As of April 23, 2026, Black Hills Corporation appears fairly valued at its current price of $73.51, as the market has accurately priced in its reliable dividend and upcoming growth catalysts. Trading in the upper third of its 52-week range ($54.92–$78.69), the stock commands a P/E (TTM) of 18.8x, an EV/EBITDA (TTM) of 12.1x, and a forward dividend yield of 3.67%, all of which hover slightly above historical and peer averages. While heavy capital expenditures result in a negative FCF yield, the company's exceptionally stable monopoly cash flows support the current premium. For retail investors, the takeaway is neutral; BKH is a solid hold for income generation, but lacks the deep margin of safety required for an aggressive new buy.

Comprehensive Analysis

As of 2026-04-23, Close $73.51, Black Hills Corporation (BKH) commands a market cap of roughly $5.55B. The stock is currently trading in the upper third of its 52-week range ($54.92–$78.69), reflecting recent market optimism. The valuation metrics that matter most for this utility right now are a P/E (TTM) of 18.8x, a P/E (Forward) of 16.7x, an EV/EBITDA (TTM) of 12.1x, a dividend yield (Forward) of 3.67%, and a heavily negative FCF yield (TTM). Prior analysis suggests cash flows are deeply stable due to state-sanctioned monopoly borders, which helps justify higher baseline valuation multiples despite the lack of pure free cash flow. This snapshot simply establishes where the market is pricing the company today, before we determine if that price is actually fair.

What does the market crowd think it is worth? Looking at current 12-month Wall Street analyst price targets, the consensus shows a Low $76.00 / Median $81.40 / High $91.00 across 6 analysts. Comparing the median target to today's price, the Implied upside vs today's price is +10.7%. The Target dispersion is $15.00, which serves as a relatively narrow indicator, suggesting analysts are largely in agreement on the company's near-term outlook. However, retail investors should remember that these targets are often wrong; they frequently move after the stock price has already moved and heavily reflect assumptions about future rate case approvals and multiple expansions. A narrow dispersion means less uncertainty, but it does not guarantee the stock will actually reach those levels.
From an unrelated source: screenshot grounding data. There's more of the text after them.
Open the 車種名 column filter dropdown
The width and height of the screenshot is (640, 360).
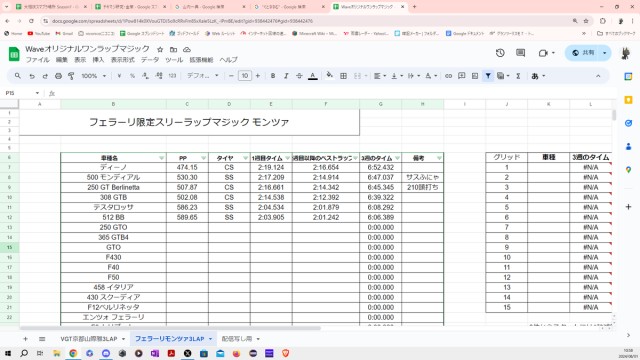click(162, 158)
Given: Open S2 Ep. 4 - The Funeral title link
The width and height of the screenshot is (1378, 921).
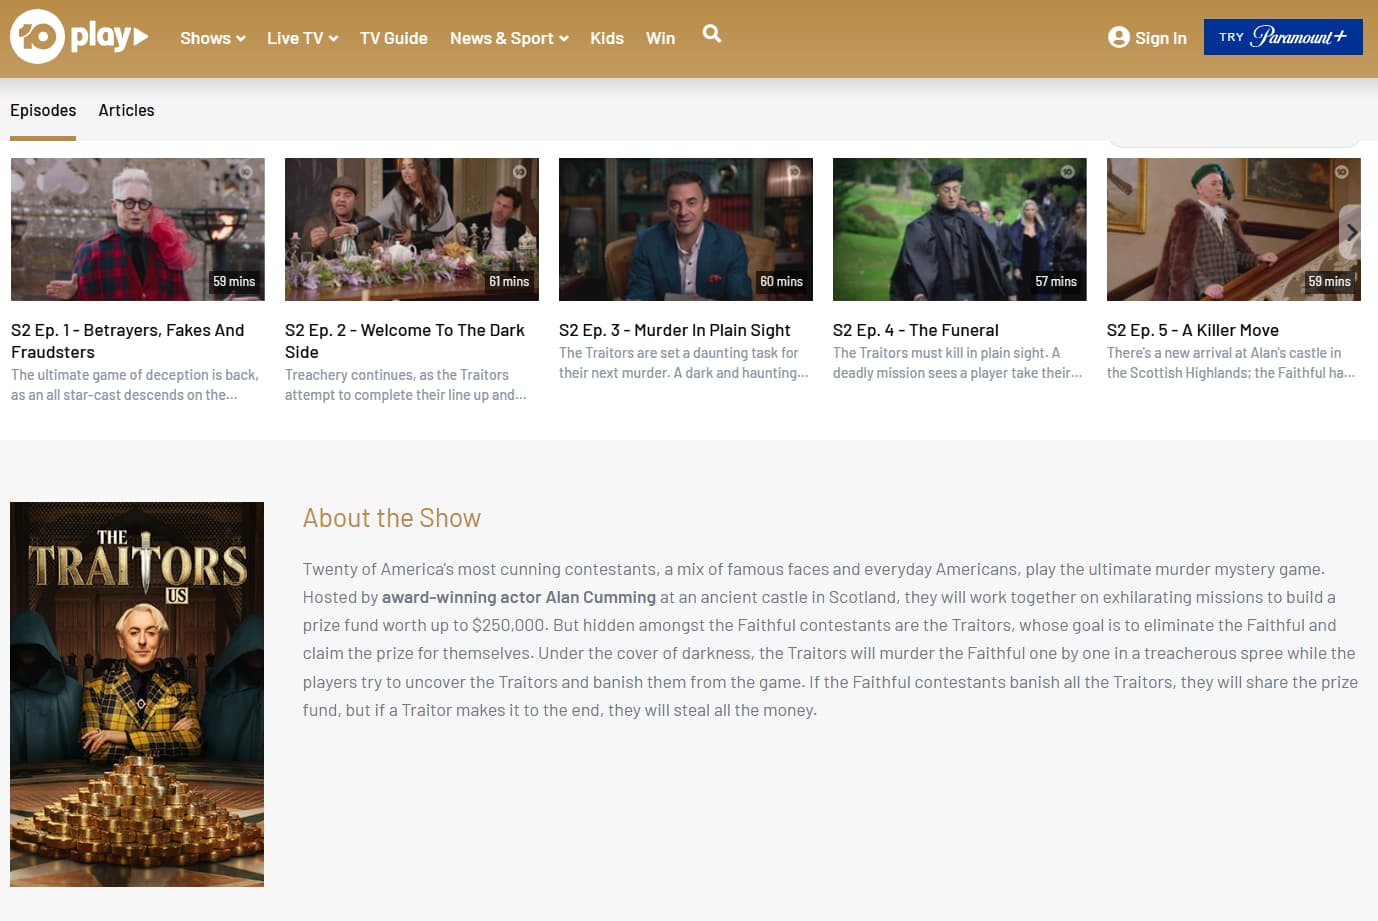Looking at the screenshot, I should tap(915, 330).
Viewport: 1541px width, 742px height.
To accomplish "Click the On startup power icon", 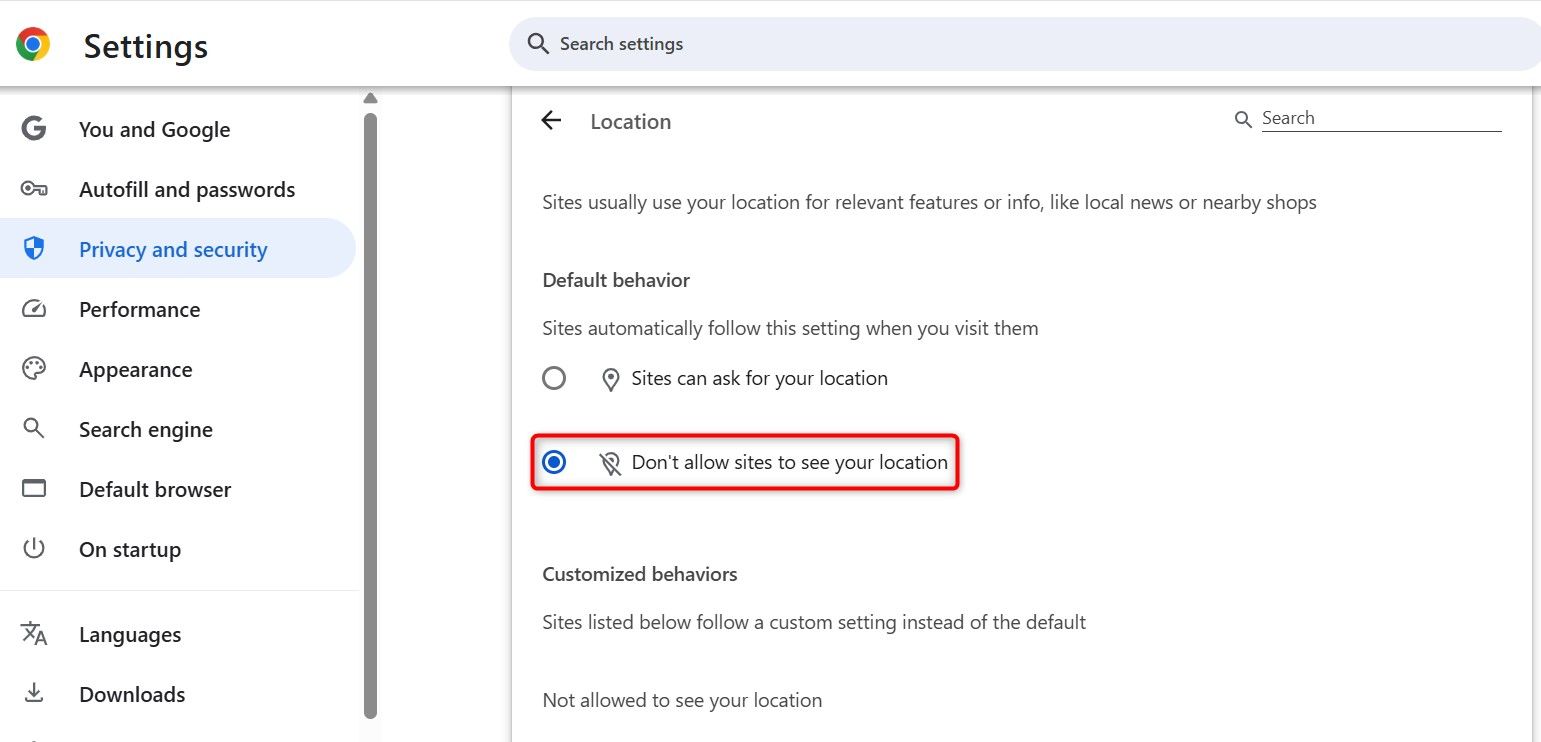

Now let us attempt to calculate intrinsic value, which answers what the business is actually worth based on its future cash generation. Because traditional free cash flow is currently negative (-$101.5M in the latest quarter) due to heavy, ongoing capital expenditures required for utility infrastructure, a standard DCF model is not workable. Instead, I will use a Dividend Discount Model (DDM) as the closest workable proxy, since dividends represent the actual cash returned to owners. The assumptions are: starting dividend $2.70 (Forward FY2026E), dividend growth 4.5% (3–5 years) based on its historical track record, and a required return/discount rate range 8.0%–8.5%. Using this method, the model produces a fair value range of FV = $67.50–$77.50. The logic here is simple: if the company can steadily grow its dividend payout by securing higher utility rates, the business is worth more; if regulators block those increases or inflation pushes the required return higher, it is worth less.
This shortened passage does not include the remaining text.